Question

Solve the system of equations by the method of substitution.
$$\left\{\begin{array}{l} x+\ y=\ 2\\ x-4y=12\end{array}\right. $$

Answer

**step1** Understanding the problem

We are presented with two numerical relationships involving two unknown numbers. Let's call these unknown numbers 'x' and 'y'. Our goal is to discover the specific values for 'x' and 'y' that make both relationships true at the same time. We are specifically asked to use the method of substitution to solve this problem.

**step2** Identifying the given relationships

The first relationship tells us: "The first number (x) combined with the second number (y) totals 2." We can write this simply as:
$$x + y = 2$$
The second relationship describes: "If we take the first number (x) and subtract four times the second number (y), the result is 12." This can be written as:
$$x - 4y = 12$$

**step3** Expressing one unknown in terms of the other

To use the substitution method, we first need to express one of our unknown numbers using the other from one of the relationships. Let's use the first relationship:
$$x + y = 2$$
If we know the total (2) and one part (y), we can find the other part (x) by taking the total and subtracting the known part. So, we can understand the first number (x) as:
$$x = 2 - y$$
This means that wherever we see 'x', we can think of it as '2 minus y'.

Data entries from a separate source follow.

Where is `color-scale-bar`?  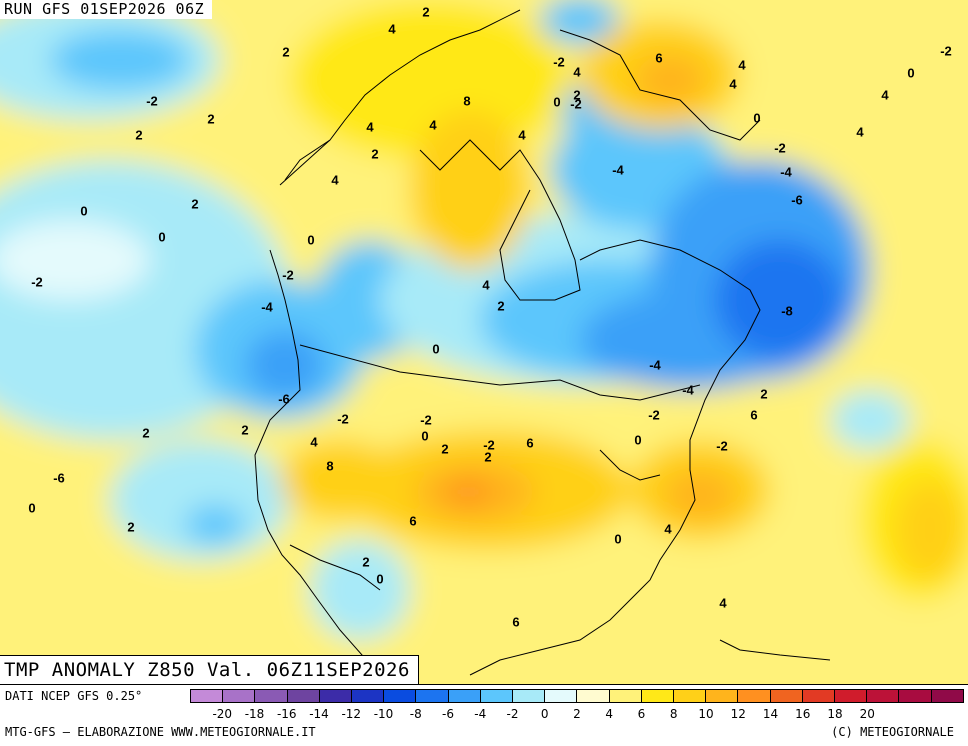 color-scale-bar is located at coordinates (577, 696).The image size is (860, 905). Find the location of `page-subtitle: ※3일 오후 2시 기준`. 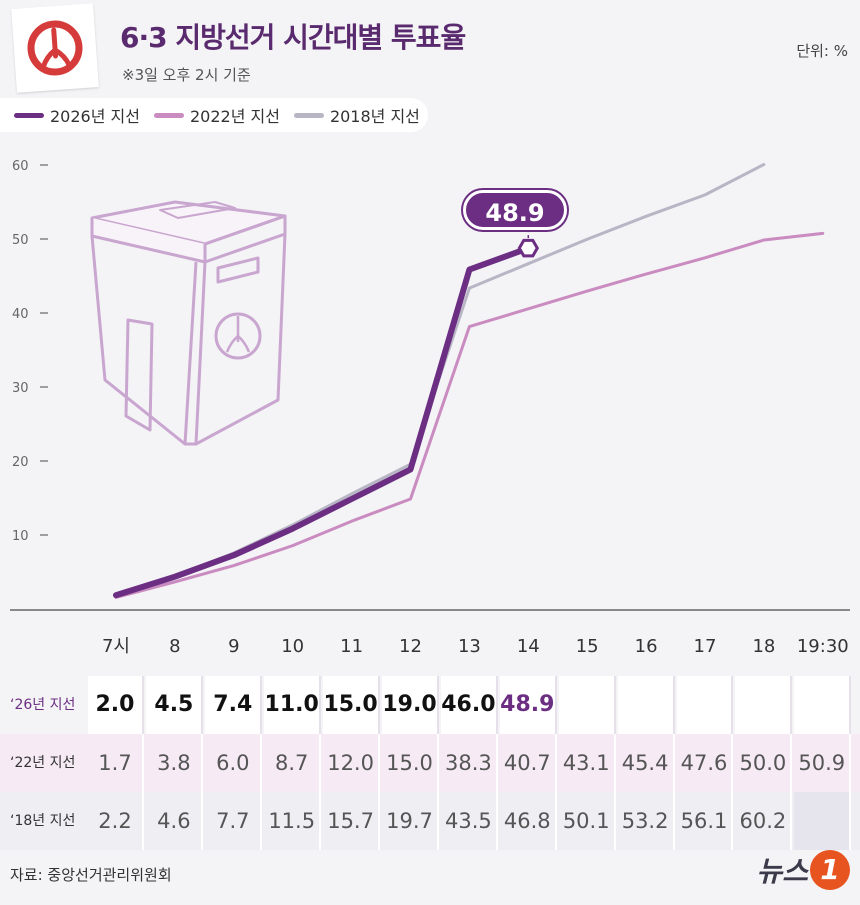

page-subtitle: ※3일 오후 2시 기준 is located at coordinates (186, 75).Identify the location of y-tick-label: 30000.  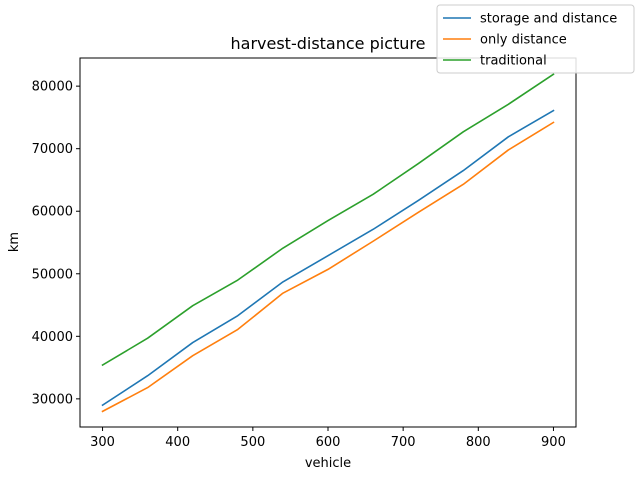
(52, 400).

**step4** Substituting the expression into the second relationship

Now we take our understanding of 'x' from the previous step (that 'x' is the same as '2 - y') and put it into the second relationship.
The second relationship is:
$$x - 4y = 12$$
We replace 'x' with its equivalent '2 - y':
$$(2 - y) - 4y = 12$$

**step5** Simplifying to find the value of the second number

Let's simplify the new relationship we have. We start with 2. Then we subtract 'y', and then we subtract '4y' more. When we subtract 'y' once and then 'y' four more times, it means we are subtracting 'y' a total of five times.
So, the relationship becomes:
$$2 - 5y = 12$$
To figure out what '5y' must be, we can think: "If we subtract a certain amount from 2, and end up with 12, that certain amount must be a negative quantity."
To find '5y', we can move 2 to the other side of the equality:
$$-5y = 12 - 2$$
$$-5y = 10$$

**step6** Calculating the value of the second number

Now we have "minus five times the second number (y) equals 10." This implies that five times the second number (y) must equal minus 10.
$$5y = -10$$
To find the value of 'y', we divide minus 10 by 5:
$$y = -10 \div 5$$
$$y = -2$$
So, the second number is -2.

**step7** Calculating the value of the first number

Now that we have found the value of the second number, y = -2, we can find the value of the first number, 'x', using the relationship we established in Step 3:
$$x = 2 - y$$
Substitute y = -2 into this relationship:
$$x = 2 - (-2)$$
When we subtract a negative number, it is the same as adding the positive version of that number:
$$x = 2 + 2$$
$$x = 4$$
So, the first number is 4.

**step8** Verifying the solution

To be sure our solution is correct, we will check if x = 4 and y = -2 satisfy both of the original relationships.
For the first relationship: $$x + y = 2$$
Substitute our values: $$4 + (-2) = 4 - 2 = 2$$
This is correct.
For the second relationship: $$x - 4y = 12$$
Substitute our values: $$4 - 4(-2) = 4 - (-8)$$
Subtracting negative 8 is the same as adding 8:
$$4 + 8 = 12$$
This is also correct.
Since both relationships hold true with our values for x and y, our solution is verified.